Dataset entries
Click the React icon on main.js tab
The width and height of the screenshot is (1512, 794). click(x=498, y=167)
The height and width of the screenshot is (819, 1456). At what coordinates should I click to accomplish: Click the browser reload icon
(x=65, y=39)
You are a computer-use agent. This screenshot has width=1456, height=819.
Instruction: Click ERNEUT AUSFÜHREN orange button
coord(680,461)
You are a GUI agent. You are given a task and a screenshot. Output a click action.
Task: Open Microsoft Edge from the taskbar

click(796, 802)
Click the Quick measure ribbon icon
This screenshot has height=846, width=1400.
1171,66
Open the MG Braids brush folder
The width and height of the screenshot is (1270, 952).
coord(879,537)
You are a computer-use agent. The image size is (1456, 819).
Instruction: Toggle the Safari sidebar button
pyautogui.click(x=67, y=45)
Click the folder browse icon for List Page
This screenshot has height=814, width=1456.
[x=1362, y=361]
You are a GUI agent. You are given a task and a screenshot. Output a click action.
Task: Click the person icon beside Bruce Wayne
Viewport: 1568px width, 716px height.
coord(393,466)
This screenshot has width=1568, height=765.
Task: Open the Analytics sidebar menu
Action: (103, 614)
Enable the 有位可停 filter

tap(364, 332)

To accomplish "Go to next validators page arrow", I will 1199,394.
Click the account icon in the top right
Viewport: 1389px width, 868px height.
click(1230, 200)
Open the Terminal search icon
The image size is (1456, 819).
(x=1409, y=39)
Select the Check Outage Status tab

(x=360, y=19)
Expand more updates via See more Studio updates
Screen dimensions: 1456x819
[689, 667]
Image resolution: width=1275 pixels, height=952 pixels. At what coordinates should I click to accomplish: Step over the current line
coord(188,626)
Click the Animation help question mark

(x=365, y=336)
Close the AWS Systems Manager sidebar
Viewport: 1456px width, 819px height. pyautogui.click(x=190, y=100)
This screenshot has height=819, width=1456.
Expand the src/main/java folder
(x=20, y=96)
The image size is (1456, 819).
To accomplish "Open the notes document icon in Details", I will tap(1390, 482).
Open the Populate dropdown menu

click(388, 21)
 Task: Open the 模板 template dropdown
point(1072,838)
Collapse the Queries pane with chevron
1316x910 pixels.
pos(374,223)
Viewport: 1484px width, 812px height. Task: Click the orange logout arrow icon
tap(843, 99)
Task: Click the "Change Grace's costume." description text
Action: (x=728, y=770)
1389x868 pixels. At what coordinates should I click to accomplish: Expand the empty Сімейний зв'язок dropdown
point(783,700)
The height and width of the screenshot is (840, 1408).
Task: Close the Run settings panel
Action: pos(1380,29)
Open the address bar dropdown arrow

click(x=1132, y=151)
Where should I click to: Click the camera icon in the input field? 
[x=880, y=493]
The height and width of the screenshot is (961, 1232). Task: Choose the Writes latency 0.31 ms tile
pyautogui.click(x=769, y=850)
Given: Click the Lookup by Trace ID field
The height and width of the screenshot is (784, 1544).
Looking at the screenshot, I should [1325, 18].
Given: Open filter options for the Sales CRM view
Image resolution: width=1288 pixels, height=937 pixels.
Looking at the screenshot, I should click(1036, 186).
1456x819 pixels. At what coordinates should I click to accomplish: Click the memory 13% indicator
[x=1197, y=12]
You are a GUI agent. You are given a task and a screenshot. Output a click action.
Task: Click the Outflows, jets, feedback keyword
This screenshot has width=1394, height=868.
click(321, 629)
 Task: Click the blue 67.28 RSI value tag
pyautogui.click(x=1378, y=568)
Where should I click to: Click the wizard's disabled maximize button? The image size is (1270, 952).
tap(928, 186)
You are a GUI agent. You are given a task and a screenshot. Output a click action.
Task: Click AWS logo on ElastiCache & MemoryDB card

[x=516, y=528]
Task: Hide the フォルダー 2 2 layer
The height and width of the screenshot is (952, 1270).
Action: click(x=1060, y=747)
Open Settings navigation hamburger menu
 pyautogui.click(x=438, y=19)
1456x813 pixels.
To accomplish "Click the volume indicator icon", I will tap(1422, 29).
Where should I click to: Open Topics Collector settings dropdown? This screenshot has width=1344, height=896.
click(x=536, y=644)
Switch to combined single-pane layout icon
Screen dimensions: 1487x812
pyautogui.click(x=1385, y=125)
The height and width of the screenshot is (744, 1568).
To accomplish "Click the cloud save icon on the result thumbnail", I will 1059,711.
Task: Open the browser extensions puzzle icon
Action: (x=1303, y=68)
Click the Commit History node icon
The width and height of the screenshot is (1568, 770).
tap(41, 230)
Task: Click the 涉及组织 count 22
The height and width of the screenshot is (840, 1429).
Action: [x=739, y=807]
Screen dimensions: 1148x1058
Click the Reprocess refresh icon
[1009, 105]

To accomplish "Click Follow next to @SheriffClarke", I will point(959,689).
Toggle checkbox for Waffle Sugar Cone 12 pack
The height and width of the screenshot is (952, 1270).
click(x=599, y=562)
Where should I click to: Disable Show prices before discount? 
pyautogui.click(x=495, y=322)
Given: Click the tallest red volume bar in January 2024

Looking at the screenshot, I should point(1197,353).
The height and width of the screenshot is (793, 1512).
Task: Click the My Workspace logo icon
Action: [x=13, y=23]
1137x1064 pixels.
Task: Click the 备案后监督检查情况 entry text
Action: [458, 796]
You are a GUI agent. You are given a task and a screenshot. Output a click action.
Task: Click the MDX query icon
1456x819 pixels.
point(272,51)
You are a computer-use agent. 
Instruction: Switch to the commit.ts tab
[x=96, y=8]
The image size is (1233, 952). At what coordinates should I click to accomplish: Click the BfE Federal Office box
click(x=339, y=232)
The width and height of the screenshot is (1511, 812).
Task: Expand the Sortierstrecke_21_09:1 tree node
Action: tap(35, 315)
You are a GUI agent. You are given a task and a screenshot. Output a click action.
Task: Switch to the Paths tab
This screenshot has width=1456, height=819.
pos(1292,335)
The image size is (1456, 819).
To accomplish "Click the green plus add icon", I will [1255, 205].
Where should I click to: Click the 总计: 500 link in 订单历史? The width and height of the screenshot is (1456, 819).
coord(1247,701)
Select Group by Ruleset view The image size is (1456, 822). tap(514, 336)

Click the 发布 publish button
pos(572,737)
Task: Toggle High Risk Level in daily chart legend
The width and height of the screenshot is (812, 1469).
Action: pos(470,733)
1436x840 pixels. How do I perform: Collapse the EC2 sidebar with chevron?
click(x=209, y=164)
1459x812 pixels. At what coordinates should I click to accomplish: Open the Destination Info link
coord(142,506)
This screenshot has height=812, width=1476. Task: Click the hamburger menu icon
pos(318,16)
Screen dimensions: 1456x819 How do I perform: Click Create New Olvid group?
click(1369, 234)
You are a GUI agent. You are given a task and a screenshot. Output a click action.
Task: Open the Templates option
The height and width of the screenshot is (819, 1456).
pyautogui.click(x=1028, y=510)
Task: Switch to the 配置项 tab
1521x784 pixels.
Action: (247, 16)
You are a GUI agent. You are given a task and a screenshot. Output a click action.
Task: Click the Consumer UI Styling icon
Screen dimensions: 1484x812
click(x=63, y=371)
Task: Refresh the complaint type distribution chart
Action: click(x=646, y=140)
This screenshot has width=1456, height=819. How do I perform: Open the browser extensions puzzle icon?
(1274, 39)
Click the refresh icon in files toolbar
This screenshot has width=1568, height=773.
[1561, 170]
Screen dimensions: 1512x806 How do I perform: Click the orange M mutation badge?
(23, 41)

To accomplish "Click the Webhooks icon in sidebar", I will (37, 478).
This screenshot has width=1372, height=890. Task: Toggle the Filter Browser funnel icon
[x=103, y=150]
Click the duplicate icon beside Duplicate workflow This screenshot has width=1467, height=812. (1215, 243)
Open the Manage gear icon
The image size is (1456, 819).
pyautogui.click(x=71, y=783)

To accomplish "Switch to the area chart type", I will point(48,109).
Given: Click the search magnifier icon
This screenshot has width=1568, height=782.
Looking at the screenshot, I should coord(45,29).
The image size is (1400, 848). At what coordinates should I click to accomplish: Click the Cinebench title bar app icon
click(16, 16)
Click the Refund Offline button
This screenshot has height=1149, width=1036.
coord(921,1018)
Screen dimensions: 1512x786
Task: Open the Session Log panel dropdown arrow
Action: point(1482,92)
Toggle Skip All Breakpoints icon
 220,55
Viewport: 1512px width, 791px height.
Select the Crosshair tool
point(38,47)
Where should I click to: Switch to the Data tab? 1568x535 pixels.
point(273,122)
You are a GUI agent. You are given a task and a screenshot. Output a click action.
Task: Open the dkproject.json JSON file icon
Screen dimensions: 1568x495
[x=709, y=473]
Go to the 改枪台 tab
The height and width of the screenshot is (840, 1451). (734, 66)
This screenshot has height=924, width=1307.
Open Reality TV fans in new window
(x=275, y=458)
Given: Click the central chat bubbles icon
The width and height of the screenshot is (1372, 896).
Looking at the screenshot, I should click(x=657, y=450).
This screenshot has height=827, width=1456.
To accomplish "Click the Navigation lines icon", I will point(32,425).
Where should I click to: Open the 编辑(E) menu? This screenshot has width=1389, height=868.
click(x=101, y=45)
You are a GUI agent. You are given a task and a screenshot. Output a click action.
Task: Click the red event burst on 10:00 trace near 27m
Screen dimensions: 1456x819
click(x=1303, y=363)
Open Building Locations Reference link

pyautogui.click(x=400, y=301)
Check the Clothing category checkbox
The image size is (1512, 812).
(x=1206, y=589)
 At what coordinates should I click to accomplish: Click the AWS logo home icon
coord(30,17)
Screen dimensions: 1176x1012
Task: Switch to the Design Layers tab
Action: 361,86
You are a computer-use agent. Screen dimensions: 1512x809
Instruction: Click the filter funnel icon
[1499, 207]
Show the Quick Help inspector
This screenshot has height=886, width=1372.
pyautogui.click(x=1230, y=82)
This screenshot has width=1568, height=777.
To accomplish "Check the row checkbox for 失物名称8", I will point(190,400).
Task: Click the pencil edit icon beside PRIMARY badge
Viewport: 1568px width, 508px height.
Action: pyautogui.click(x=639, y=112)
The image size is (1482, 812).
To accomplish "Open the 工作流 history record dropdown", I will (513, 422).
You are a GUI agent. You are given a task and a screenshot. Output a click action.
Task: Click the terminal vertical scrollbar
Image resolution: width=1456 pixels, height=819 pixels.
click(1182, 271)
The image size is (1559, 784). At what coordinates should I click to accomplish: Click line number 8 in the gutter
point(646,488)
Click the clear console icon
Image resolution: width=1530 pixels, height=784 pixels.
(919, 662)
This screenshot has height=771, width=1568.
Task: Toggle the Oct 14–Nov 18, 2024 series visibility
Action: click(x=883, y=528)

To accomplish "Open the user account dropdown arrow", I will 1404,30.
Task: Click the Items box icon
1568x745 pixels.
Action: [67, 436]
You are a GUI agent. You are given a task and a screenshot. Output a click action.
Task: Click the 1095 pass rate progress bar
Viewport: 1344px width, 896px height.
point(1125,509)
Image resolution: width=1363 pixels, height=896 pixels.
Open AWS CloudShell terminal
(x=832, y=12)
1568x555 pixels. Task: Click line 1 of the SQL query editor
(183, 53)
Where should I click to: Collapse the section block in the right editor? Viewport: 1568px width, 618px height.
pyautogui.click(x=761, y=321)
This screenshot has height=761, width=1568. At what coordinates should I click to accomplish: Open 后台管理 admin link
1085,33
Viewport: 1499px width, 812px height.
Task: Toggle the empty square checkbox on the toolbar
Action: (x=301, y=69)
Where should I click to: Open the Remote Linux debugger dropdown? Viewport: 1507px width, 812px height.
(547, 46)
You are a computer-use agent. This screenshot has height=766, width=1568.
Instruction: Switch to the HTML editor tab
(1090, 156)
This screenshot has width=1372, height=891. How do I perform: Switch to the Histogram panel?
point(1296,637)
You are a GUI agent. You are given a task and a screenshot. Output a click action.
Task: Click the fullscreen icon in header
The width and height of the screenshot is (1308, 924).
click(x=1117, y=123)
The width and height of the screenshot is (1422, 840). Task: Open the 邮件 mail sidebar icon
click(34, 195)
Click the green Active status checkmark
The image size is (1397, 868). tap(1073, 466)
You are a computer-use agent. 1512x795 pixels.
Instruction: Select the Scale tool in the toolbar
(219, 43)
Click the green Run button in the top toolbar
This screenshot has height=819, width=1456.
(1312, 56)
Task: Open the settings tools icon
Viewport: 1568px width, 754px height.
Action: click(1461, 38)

● WHAT IS BEING ASKED
From the data above, report how many lines hold the word "computer", answering with the number by itself.

● ANSWER BOX
6